At the start of 2023, this horizon has not fundamentally changed. The scenario of a fatal attrition due to the “nasty” global platforms fizzled out, to the point that, in mid-February, TF1 and M6 followed one another before the Regulatory Authority for Audiovisual and Digital Communication (Arcom, ex-CSA) to claim authorization to broadcast on DTT for the next ten years. He even found a Xavier Niel for, after having failed to join forces with M6 and then to buy it out, to say that he was ready to sacrifice 600 million euros over four years (while waiting to embark on the paths of profitability) to launch Six, a chain he would have created from scratch. One can hardly suspect the founder of Iliad-Free, individual shareholder of the World, and its managing director, Maxime Lombardini, former TF1 manager of this project, for having devised such an elaborate plan with the aim of deliberately losing money.

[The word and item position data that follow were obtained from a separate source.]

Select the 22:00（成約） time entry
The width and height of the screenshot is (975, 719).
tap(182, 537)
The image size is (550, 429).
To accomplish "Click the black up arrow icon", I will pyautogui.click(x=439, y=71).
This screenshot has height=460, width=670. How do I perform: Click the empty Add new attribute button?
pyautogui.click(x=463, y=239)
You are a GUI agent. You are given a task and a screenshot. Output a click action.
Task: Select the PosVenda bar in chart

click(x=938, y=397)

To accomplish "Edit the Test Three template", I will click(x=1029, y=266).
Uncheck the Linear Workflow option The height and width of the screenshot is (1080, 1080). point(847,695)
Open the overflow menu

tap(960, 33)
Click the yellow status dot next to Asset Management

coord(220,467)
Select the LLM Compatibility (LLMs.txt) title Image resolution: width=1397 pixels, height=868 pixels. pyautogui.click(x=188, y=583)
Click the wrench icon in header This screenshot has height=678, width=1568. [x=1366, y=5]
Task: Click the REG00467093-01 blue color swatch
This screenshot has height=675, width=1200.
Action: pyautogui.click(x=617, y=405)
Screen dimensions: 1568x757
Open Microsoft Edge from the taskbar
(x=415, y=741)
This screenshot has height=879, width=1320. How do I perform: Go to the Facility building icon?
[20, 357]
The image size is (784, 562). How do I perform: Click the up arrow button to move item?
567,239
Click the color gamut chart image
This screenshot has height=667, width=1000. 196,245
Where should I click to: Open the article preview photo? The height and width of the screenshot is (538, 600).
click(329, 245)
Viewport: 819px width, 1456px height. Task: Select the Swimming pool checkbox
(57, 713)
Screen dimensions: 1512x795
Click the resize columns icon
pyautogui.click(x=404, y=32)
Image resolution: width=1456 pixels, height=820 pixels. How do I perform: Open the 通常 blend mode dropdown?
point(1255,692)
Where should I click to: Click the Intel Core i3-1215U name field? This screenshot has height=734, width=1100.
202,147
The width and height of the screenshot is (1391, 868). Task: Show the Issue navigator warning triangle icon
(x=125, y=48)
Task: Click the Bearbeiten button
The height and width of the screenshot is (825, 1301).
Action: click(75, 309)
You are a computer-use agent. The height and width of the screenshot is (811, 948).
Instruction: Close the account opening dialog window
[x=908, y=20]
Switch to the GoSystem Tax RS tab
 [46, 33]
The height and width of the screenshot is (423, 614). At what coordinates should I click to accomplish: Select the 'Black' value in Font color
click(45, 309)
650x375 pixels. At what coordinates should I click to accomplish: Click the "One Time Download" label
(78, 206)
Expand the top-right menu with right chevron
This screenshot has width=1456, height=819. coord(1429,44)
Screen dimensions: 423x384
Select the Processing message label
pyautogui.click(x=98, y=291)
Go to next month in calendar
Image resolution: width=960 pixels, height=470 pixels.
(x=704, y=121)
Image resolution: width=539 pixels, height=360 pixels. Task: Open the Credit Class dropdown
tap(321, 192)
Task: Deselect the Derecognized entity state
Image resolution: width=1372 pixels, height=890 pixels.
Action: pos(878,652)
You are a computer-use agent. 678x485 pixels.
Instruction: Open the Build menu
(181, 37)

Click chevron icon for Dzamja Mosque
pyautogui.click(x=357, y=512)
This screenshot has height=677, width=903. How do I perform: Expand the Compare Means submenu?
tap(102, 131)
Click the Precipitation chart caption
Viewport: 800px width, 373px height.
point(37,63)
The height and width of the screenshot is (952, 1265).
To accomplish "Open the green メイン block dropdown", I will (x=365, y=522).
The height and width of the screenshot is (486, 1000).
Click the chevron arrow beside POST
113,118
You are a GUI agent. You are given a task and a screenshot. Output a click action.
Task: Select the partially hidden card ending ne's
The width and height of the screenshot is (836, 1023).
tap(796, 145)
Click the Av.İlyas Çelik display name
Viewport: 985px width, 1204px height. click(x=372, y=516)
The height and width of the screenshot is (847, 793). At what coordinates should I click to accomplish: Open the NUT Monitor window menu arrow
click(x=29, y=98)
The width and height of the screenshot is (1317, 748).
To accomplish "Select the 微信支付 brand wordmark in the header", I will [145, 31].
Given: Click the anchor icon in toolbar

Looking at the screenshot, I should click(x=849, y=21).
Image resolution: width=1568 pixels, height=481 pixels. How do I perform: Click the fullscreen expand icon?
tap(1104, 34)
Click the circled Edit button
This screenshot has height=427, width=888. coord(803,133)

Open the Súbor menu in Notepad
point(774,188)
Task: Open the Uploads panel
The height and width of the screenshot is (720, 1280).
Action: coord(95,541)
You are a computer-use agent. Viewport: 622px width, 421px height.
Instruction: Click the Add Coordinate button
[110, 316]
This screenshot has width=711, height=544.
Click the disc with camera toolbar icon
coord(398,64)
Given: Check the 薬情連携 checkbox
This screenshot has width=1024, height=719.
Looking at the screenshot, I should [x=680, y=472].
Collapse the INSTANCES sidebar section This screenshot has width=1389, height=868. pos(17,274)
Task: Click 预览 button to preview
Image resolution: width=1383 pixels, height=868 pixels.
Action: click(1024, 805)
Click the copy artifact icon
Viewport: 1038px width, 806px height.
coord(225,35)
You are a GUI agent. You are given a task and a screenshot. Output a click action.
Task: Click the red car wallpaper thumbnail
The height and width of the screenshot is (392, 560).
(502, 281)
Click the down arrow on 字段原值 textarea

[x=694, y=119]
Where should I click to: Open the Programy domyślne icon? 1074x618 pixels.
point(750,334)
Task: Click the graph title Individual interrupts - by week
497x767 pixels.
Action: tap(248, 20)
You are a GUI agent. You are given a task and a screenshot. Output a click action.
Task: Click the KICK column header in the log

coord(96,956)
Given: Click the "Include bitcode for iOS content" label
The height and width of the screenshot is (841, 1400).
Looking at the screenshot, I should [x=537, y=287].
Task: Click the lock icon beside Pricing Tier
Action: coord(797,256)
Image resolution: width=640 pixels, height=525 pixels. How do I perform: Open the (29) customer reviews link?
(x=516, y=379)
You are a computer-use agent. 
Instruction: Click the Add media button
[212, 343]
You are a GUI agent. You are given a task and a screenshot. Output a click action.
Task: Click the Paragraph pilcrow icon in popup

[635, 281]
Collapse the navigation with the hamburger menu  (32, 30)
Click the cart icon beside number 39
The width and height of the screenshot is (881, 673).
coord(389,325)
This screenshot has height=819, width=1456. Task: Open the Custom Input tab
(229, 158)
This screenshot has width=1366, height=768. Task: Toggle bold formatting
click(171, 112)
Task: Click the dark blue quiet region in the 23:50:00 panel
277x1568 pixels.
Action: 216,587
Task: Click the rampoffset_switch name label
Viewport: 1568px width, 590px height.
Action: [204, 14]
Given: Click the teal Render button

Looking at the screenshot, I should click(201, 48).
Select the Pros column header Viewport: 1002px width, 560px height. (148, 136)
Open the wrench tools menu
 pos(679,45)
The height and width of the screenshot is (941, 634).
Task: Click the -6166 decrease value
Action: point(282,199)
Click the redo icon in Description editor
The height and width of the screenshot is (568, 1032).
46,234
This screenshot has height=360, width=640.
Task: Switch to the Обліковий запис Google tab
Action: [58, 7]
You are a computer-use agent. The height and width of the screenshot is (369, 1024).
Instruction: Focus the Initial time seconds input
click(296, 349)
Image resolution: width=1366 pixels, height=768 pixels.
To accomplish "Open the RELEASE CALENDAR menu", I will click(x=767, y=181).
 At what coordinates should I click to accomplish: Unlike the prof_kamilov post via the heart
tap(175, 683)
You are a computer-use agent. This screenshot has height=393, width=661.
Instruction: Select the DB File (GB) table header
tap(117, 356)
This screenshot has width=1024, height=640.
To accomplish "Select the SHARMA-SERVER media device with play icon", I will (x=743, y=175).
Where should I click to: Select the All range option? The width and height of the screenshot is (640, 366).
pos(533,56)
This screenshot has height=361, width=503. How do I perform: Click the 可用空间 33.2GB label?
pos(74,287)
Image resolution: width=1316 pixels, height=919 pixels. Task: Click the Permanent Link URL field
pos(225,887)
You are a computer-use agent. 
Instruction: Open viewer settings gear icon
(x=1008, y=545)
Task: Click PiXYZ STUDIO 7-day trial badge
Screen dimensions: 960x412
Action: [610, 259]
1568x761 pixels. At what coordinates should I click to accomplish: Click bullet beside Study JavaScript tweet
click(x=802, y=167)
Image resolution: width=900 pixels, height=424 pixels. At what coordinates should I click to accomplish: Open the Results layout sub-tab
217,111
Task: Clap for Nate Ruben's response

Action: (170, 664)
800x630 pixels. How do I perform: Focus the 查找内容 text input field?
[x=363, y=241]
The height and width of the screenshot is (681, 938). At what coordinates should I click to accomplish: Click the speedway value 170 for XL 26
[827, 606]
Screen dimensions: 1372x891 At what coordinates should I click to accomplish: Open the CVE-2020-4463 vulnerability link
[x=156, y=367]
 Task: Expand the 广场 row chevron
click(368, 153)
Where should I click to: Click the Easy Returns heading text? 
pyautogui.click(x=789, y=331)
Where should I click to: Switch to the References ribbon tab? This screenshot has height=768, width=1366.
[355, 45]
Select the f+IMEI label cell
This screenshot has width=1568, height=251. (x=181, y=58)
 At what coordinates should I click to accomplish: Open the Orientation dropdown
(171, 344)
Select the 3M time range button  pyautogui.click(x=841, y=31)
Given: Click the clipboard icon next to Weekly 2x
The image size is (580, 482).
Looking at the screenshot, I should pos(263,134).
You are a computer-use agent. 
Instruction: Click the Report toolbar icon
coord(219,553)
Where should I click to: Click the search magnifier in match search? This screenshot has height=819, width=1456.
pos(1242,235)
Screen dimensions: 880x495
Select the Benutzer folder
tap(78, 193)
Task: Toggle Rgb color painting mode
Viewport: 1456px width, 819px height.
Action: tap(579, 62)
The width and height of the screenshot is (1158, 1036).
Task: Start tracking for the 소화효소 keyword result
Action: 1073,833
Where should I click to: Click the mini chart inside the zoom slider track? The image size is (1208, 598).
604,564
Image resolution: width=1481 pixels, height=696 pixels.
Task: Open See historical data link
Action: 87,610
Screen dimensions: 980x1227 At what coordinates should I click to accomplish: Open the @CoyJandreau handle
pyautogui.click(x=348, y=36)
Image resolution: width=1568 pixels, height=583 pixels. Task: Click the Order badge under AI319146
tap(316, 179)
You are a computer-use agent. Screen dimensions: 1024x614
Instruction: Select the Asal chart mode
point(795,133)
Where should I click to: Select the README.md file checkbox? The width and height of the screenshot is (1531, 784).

Diminished but unmatched power

Among the reasons for their confidence: the promising prospects of the advertising market. “The number of advertisers on television has never been so high, remarks Mr. Lombardini. Even those who were previously pure players, in the forefront of which we find the GAFA, are coming to television. » No other media is able to attract so many people at the same time, the power of linear television, even diminished, remains unmatched. As for the increasing control of the data associated with this audience (age, socio-professional profile, gender, etc.), it gives them strong arguments to sell spots at higher costs than in the past.